▶ Given problem
Echo the stretch of records from the start through the line containing "Click the Twitter", keeping every line unchanged.

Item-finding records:
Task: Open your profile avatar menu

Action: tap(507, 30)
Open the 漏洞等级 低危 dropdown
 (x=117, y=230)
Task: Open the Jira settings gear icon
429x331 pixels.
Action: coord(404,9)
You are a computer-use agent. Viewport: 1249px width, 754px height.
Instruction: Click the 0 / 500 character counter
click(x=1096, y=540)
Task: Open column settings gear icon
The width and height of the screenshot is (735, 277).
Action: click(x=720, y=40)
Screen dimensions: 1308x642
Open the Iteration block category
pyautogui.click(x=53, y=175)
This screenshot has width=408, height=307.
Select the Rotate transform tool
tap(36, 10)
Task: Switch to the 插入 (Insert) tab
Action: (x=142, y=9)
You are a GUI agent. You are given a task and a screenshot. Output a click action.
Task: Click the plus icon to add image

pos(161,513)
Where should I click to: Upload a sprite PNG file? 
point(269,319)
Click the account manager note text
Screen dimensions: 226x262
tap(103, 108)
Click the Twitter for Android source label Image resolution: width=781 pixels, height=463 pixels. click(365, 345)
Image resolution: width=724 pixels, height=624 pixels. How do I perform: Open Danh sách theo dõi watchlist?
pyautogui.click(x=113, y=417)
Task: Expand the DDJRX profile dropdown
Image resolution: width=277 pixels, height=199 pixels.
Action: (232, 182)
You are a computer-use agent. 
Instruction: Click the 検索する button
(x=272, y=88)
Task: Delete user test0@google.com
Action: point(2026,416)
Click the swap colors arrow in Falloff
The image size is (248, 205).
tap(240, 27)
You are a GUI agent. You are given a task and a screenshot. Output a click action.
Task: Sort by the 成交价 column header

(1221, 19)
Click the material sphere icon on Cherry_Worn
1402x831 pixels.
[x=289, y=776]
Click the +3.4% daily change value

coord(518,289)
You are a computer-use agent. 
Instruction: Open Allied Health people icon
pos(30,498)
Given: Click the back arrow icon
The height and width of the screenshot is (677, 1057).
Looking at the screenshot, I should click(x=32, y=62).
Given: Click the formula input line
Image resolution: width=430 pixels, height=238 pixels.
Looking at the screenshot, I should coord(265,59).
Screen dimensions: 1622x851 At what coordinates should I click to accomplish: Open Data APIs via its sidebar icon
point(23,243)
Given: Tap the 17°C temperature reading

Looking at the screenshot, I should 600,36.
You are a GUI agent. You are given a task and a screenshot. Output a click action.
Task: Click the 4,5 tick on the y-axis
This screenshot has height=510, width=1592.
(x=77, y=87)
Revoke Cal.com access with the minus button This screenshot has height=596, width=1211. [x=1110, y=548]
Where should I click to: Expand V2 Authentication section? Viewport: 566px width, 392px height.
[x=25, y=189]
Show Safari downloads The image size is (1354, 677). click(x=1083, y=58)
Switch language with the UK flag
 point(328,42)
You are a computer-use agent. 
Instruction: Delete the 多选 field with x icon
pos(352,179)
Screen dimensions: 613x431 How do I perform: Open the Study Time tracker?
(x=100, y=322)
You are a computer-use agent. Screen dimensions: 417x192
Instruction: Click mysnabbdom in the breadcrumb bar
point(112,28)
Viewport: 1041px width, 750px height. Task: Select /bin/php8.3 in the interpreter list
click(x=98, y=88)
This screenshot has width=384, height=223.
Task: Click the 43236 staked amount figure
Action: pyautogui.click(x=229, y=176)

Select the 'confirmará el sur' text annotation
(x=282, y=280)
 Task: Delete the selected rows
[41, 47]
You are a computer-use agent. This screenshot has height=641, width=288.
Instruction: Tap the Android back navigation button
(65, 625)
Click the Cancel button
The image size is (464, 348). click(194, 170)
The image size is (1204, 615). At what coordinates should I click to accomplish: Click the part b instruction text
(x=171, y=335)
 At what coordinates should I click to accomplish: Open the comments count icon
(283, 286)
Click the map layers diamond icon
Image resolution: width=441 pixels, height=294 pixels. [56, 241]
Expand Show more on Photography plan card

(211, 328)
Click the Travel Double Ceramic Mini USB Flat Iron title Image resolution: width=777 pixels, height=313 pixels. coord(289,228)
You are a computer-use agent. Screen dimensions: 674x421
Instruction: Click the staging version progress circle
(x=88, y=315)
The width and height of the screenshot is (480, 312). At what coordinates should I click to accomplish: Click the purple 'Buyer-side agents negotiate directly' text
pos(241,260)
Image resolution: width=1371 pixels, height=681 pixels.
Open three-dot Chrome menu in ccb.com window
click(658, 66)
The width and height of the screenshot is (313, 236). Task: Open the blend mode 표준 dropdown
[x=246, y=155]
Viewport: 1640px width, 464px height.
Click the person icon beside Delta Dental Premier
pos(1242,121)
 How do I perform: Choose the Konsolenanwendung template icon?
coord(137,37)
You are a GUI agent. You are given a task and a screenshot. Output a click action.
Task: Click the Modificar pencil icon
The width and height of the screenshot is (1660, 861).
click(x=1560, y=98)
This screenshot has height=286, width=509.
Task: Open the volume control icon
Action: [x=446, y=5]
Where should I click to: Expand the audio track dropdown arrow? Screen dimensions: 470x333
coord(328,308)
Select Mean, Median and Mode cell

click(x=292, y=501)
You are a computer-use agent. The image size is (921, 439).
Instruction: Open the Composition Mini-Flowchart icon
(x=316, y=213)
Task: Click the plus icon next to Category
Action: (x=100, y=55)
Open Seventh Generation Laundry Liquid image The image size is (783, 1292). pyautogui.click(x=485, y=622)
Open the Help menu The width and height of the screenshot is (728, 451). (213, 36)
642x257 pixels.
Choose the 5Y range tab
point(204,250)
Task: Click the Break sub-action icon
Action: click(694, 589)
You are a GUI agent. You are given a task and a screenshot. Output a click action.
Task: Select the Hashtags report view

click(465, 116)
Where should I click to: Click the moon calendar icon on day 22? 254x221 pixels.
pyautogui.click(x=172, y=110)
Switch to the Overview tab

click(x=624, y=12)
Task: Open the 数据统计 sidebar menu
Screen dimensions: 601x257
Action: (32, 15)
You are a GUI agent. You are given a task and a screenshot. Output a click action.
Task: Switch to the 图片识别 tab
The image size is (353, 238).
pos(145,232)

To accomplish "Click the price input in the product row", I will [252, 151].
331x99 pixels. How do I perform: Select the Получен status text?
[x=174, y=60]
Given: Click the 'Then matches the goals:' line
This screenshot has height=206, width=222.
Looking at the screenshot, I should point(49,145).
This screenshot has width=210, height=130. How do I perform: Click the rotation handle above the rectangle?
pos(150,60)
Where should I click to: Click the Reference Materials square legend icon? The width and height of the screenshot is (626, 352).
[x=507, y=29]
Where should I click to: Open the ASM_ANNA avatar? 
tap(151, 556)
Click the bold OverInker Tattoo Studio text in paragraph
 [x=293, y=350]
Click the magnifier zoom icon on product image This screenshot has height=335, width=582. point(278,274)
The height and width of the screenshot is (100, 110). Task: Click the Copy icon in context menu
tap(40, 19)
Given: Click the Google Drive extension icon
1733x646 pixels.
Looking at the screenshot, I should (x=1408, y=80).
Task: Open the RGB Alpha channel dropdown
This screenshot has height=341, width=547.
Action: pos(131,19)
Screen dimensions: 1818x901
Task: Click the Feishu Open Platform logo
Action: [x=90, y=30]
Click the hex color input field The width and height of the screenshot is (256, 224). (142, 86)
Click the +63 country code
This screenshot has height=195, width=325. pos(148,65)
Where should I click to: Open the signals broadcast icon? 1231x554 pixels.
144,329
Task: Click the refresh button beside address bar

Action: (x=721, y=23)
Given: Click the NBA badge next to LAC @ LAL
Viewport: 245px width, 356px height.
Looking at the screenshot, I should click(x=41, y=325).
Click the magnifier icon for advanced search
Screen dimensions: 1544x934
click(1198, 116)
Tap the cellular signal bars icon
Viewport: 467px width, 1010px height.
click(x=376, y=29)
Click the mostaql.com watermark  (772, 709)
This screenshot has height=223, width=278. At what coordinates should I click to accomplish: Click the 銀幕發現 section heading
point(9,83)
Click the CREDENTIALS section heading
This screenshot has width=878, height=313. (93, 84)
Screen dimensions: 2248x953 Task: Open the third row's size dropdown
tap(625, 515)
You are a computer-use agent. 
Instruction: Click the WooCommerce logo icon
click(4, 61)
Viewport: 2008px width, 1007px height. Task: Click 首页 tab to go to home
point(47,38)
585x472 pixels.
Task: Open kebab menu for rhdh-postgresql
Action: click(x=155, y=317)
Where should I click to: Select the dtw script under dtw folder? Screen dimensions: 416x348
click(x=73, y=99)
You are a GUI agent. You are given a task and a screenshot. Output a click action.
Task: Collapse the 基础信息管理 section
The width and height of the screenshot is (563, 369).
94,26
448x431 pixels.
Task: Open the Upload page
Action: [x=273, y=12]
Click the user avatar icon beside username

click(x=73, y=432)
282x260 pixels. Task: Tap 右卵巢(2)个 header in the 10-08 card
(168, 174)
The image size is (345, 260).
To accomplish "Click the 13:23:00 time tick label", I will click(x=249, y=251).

▶ Response
Task: Open your profile avatar menu

Action: tap(507, 30)
Open the 漏洞等级 低危 dropdown
 (x=117, y=230)
Task: Open the Jira settings gear icon
429x331 pixels.
Action: coord(404,9)
You are a computer-use agent. Viewport: 1249px width, 754px height.
Instruction: Click the 0 / 500 character counter
click(x=1096, y=540)
Task: Open column settings gear icon
The width and height of the screenshot is (735, 277).
Action: click(x=720, y=40)
Screen dimensions: 1308x642
Open the Iteration block category
pyautogui.click(x=53, y=175)
This screenshot has width=408, height=307.
Select the Rotate transform tool
tap(36, 10)
Task: Switch to the 插入 (Insert) tab
Action: (x=142, y=9)
You are a GUI agent. You are given a task and a screenshot. Output a click action.
Task: Click the plus icon to add image

pos(161,513)
Where should I click to: Upload a sprite PNG file? 
point(269,319)
Click the account manager note text
Screen dimensions: 226x262
tap(103, 108)
Click the Twitter for Android source label Image resolution: width=781 pixels, height=463 pixels. click(365, 345)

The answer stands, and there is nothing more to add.